■ Source document:
***

Synthesis Of CdSe/ZnS QDs In Ethanol And Their Optical Behaviors

Nanometer semiconductor quantum dots (QDs), because of their unique quantum size effect and the quantum confined effect as well as excellent fluorescence properties, can be used in solar cells, marking biological molecules or cells, ion detection and so on. The QDs synthesized by aqueous phase are easy to use with low cost and less toxicity. However, as compared to those synthesized from organic phase, the fluorescent performance of the QDs from aqueous phase is rather poor. As inspired by the fact that water is small molecule, we synthesized CdSe QDs in ethanol. Then we tried synthesis of CdSe/ZnS QDs in ethanol and investigated the optical behaviors of the QDs.First of all, the CdSe QDs were synthesized from water and ethanol. Their optical properties were assessed via ultraviolet-visible (UV-Vis) absorption spectrum and fluorescence spectrum. We compared their optical performances to clearify the effect of solvent. The results show that the CdSe QDs from ethanol have super PL eimission with high brightness. Ligands have an important influence on the optical properties of QDs. So we used two kinds of ligands (TGA and MPA) to synthesize CdSe QDs. The results show that when TGA is used as ligand, the obtained CdSe QDs have better fluorescence performance.Secondly, the core-shell structure of QDs can reduce the surface defects, leading to better optical performance and stability. In order to further improve the fluorescence performance of the CdSe QDs, we synthesized core-shell CdSe/ZnS QDs in ethanol by cladding the CdSe QDs with a ZnS shell. In order to find an appropriate method to synthesize the core-shell CdSe/ZnS QDs, the CdSe QDs were cladded in water and in ethanol for comparision. The ultraviolet-visible absorption spectrum and fluorescence spectrum was used to characterize their optical properties. The results show that by cladding the CdSe QDs in ethanol, the optical performance and stability of the CdSe/ZnS QDs have better fluorescence performance.Finally, we studied the core-shell CdSe/ZnS QDs synthesized under different temperature with different amount of ZnS. Then we used ultraviolet-visible absorption spectrum and fluorescence spectrum to characterize their optical properties. The results show that as the reaction temperature increases from 30℃ to 70℃, the core-shell CdSe/ZnS QDs grow faster and the optical properties of the QDs are better. When the Cd/Zn was 1/6, the fluorescence properties of the core-shell CdSe/ZnS QDs are the best.

***

■ Supplied material:
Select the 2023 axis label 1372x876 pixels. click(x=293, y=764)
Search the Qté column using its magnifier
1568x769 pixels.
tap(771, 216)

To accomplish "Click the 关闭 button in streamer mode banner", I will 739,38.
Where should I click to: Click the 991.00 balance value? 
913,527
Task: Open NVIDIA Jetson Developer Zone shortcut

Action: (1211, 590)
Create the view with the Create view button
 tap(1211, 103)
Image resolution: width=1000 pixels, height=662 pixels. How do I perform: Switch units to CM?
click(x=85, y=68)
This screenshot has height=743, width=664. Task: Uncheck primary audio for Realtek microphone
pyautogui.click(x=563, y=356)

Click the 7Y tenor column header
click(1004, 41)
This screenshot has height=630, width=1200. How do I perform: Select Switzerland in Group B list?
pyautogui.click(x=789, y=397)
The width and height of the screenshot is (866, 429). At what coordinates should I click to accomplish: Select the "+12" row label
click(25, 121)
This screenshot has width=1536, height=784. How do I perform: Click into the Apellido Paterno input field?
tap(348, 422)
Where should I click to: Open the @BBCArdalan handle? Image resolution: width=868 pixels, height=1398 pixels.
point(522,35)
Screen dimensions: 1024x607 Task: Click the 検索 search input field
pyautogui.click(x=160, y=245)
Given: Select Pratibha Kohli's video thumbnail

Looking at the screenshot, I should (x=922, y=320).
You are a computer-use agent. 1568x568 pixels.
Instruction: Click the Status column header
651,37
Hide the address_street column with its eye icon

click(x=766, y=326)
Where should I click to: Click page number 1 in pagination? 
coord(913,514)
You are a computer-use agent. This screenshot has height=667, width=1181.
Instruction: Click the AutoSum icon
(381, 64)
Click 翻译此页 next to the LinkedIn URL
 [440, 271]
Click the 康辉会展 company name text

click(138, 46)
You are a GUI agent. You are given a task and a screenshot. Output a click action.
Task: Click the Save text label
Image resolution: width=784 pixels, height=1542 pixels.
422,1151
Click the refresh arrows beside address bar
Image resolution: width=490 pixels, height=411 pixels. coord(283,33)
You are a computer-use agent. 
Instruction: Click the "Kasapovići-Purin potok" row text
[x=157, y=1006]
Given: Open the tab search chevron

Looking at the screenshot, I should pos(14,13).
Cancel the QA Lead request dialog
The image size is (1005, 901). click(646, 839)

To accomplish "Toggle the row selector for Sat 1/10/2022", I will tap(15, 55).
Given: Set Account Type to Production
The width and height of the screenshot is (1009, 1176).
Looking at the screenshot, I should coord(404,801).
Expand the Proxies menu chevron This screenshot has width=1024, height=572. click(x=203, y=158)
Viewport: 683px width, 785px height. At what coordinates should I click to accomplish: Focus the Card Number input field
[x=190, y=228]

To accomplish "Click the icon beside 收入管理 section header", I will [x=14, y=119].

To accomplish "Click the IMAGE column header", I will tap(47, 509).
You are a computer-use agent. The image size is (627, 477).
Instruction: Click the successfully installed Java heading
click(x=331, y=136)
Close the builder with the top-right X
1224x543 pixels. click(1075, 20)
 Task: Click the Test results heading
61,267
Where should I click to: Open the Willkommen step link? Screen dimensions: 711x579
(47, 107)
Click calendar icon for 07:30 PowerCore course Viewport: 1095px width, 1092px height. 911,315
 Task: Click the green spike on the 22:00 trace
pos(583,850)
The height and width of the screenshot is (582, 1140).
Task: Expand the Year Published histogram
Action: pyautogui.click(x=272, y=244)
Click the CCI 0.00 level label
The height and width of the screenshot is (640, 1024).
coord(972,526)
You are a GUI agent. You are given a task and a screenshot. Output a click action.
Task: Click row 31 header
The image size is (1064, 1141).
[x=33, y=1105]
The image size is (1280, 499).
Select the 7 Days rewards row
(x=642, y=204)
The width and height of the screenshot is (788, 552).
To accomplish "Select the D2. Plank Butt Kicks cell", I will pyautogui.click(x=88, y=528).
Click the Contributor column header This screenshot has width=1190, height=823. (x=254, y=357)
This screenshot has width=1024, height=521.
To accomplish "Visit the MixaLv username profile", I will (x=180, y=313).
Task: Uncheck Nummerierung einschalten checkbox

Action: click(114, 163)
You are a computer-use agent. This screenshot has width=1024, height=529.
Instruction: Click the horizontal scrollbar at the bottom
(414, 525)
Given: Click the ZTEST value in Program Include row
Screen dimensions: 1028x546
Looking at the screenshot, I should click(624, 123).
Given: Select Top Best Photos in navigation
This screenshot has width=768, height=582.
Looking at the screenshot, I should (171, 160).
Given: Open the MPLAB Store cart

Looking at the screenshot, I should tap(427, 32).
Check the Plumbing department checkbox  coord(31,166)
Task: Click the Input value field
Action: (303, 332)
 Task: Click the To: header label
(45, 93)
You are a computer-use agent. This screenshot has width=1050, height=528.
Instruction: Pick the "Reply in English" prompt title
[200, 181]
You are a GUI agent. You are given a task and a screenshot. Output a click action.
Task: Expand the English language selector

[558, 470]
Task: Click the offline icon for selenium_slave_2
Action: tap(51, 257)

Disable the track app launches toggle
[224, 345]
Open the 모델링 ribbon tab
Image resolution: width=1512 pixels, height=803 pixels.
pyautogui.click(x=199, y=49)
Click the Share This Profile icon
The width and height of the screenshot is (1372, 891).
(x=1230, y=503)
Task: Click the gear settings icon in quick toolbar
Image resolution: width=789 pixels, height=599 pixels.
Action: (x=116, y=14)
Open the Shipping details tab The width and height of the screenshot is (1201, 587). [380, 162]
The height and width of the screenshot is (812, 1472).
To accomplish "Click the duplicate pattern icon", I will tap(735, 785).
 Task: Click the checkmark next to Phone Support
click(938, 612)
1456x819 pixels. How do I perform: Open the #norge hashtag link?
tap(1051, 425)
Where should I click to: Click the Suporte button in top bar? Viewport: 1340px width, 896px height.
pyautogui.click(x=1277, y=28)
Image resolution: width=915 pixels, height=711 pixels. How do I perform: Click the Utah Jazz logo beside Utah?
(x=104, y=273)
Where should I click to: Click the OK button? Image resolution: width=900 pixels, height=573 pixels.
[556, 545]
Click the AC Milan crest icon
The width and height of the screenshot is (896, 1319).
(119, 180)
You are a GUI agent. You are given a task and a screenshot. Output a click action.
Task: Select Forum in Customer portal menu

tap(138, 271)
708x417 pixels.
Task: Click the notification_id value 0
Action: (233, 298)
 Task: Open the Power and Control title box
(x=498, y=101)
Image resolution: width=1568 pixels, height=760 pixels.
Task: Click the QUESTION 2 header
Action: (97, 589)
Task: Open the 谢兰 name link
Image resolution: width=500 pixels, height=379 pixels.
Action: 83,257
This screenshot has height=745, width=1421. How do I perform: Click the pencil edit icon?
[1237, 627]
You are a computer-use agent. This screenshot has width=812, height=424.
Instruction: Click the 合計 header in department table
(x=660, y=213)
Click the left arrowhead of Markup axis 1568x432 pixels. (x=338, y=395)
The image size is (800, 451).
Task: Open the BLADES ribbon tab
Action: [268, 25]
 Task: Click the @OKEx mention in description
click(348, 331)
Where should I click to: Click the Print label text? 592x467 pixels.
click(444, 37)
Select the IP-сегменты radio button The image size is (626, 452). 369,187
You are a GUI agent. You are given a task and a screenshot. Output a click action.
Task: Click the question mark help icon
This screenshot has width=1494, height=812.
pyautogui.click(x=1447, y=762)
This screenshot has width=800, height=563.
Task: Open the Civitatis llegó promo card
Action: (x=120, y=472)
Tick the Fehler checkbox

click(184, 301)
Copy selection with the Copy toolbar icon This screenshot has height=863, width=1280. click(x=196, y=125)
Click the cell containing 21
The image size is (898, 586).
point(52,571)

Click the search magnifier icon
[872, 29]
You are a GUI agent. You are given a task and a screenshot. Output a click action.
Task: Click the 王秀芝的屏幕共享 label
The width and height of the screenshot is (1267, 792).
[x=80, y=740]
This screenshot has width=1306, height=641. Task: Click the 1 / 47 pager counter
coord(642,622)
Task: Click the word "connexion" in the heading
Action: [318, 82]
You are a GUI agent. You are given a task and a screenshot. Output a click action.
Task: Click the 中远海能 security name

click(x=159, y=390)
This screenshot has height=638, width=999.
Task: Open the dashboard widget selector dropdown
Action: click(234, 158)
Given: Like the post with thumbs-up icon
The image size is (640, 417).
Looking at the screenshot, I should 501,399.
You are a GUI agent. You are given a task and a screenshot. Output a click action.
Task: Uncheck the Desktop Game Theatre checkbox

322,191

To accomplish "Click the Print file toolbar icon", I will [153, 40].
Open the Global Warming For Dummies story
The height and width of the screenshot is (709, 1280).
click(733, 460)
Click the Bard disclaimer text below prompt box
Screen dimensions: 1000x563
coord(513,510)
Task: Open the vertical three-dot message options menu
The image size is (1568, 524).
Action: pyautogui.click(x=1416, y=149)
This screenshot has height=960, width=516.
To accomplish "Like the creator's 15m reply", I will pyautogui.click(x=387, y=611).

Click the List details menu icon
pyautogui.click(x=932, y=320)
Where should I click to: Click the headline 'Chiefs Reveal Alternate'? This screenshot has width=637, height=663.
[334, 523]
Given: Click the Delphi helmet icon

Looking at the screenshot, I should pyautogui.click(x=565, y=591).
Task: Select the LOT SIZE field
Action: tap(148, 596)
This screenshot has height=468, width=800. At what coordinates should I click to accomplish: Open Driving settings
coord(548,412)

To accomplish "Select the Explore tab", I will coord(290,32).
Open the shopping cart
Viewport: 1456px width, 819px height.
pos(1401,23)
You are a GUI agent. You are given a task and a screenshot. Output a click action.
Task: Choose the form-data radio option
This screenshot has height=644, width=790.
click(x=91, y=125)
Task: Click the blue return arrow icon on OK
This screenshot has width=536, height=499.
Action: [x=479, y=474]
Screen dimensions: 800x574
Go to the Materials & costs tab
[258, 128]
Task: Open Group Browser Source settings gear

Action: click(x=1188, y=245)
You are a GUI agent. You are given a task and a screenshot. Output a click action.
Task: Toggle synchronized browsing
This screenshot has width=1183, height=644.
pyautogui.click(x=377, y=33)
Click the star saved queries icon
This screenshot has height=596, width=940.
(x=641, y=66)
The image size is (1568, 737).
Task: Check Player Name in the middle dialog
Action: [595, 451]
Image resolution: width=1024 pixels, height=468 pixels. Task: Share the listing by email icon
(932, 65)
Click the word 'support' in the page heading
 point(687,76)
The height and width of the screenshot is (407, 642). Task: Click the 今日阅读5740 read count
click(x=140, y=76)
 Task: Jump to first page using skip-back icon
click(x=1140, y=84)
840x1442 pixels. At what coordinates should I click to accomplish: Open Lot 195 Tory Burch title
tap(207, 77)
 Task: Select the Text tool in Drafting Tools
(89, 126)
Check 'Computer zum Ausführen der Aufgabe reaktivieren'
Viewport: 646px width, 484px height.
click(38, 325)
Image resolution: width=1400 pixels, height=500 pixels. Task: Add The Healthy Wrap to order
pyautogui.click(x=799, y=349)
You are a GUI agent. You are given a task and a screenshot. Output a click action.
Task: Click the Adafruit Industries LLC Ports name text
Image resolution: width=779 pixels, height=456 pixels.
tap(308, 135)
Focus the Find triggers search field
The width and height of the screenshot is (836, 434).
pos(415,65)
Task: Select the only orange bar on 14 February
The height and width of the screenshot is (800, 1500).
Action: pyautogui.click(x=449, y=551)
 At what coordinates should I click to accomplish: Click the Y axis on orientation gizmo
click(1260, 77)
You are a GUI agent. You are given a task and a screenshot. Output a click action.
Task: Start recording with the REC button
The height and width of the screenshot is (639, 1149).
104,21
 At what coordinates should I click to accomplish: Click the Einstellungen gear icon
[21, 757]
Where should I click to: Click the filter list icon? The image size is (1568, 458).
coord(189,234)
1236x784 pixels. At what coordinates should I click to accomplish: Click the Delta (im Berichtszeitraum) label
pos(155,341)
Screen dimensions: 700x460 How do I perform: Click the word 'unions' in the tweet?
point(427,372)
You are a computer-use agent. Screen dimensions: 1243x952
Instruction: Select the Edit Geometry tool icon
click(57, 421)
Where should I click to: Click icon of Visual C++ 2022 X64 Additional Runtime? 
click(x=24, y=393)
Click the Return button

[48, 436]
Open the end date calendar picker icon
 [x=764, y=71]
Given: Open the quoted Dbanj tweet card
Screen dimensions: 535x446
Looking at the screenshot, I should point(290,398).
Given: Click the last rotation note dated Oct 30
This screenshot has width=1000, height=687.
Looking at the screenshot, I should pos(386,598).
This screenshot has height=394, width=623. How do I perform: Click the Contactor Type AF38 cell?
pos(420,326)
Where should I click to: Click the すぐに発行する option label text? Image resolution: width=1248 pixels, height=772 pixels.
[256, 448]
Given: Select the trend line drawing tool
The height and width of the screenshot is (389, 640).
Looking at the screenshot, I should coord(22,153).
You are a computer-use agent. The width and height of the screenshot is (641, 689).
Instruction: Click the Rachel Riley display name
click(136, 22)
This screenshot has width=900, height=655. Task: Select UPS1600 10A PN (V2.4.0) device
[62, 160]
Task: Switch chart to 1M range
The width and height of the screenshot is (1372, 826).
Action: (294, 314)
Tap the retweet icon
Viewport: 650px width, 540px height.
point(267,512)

***

■ Work task 1: List every application of quantum dots that the abstract on CdSe/ZnS quantum dots names.
■ Work task 2: In the abstract on CdSe/ZnS quantum dots, what Cd/Zn ratio gave the core-shell quantum dots their best fluorescence properties?
Nothing in the listing is needed here.

■ Task output 1: Solar cells, marking biological molecules or cells, and ion detection.

■ Task output 2: A Cd/Zn ratio of 1/6.